Extracted information:
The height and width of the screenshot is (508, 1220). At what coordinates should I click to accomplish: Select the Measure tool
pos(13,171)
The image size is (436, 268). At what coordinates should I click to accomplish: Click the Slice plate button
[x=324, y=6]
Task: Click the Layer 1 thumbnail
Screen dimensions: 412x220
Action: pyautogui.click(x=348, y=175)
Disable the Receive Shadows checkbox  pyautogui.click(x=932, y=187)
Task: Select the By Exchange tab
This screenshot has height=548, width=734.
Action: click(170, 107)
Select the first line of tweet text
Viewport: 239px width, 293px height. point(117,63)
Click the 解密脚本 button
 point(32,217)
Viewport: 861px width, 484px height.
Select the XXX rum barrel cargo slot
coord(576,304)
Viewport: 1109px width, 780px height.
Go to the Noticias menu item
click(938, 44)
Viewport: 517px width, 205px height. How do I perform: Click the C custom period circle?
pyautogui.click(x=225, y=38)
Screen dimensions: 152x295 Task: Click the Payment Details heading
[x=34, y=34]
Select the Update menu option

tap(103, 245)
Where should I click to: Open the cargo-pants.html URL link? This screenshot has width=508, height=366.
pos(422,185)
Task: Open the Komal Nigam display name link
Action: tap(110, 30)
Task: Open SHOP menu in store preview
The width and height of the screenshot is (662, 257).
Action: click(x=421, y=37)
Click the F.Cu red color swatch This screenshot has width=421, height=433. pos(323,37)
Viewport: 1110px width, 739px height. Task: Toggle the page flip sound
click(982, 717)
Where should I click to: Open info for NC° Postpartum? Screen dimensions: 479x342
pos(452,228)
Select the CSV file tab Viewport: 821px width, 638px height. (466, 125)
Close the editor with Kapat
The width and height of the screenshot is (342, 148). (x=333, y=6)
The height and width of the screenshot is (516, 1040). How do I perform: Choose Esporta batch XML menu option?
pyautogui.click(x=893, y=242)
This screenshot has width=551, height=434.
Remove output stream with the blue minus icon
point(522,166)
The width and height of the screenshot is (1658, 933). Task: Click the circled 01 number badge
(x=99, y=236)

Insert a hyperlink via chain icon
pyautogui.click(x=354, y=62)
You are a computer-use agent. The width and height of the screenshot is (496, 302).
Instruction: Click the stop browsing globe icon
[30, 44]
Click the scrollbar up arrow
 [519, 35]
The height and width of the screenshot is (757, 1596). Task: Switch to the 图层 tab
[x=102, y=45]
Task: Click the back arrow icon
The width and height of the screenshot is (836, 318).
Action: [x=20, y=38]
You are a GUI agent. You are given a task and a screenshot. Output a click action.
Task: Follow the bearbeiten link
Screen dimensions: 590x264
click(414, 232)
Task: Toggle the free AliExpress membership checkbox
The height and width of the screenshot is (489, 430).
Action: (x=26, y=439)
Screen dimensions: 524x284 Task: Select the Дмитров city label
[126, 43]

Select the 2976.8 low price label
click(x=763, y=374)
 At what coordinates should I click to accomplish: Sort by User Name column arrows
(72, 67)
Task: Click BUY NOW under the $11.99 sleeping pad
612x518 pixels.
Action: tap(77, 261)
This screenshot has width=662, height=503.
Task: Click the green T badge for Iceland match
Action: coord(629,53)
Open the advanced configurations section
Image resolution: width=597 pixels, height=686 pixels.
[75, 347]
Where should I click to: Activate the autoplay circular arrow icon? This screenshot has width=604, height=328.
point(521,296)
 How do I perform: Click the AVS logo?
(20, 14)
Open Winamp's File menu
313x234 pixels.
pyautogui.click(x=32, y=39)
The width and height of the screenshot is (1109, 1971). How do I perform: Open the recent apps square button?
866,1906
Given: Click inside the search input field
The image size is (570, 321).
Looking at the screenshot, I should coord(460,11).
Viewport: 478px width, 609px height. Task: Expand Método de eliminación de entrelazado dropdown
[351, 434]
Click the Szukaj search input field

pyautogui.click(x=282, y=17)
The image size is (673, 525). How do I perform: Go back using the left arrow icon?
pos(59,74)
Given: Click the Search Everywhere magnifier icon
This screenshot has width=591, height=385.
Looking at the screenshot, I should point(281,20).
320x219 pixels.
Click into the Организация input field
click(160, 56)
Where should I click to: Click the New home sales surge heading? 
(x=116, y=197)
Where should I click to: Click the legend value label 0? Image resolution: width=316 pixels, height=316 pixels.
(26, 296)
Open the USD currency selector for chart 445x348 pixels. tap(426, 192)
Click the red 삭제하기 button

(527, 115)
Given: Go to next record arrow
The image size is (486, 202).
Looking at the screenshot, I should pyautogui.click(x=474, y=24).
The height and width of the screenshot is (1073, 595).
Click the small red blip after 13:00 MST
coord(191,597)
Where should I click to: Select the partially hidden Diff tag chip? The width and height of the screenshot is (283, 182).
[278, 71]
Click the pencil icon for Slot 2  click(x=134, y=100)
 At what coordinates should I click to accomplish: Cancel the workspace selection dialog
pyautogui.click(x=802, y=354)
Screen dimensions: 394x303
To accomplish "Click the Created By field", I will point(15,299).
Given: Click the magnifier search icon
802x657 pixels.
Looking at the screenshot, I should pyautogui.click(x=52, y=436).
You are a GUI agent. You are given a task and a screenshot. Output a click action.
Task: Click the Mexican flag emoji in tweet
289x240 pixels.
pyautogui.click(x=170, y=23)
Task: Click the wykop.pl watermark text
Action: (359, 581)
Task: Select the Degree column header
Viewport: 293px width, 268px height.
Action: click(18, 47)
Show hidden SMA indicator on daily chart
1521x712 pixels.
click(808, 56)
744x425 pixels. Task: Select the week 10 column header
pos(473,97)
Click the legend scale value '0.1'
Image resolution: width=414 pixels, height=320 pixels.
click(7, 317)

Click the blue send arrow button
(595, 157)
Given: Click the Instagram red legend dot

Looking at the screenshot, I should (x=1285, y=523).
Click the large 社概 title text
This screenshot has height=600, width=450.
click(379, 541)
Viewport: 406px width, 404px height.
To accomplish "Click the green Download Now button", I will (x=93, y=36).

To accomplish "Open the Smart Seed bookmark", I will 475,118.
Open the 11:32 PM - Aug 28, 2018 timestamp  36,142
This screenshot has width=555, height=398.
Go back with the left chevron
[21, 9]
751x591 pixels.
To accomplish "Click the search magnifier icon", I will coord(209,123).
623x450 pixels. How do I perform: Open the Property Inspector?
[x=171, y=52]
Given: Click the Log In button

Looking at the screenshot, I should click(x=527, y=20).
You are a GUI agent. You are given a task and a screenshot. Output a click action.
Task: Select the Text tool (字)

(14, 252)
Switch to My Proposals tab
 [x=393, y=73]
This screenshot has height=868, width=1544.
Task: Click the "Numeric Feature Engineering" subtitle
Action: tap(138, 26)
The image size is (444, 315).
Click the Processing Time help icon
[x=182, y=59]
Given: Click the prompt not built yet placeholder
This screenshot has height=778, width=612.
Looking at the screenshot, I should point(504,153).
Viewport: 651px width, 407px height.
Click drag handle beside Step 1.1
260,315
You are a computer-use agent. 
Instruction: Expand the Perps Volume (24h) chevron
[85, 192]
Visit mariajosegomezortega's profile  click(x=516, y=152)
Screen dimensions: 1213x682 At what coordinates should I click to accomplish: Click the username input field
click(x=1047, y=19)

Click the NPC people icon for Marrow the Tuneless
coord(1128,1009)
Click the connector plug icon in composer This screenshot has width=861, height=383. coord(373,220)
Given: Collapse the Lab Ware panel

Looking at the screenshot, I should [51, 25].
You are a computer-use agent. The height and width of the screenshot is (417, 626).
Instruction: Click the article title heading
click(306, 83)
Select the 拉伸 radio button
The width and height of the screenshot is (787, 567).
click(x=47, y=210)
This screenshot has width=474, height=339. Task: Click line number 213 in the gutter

Assigned task: Taking the entries above, write out exactly the lines starting with the line containing "Viewport: 861px width, 484px height." and going on through the line containing "Task: Open SHOP menu in store preview", both included, and nothing else.

Reply:
Viewport: 861px width, 484px height.
Select the XXX rum barrel cargo slot
coord(576,304)
Viewport: 1109px width, 780px height.
Go to the Noticias menu item
click(938, 44)
Viewport: 517px width, 205px height. How do I perform: Click the C custom period circle?
pyautogui.click(x=225, y=38)
Screen dimensions: 152x295 Task: Click the Payment Details heading
[x=34, y=34]
Select the Update menu option

tap(103, 245)
Where should I click to: Open the cargo-pants.html URL link? This screenshot has width=508, height=366.
pos(422,185)
Task: Open the Komal Nigam display name link
Action: tap(110, 30)
Task: Open SHOP menu in store preview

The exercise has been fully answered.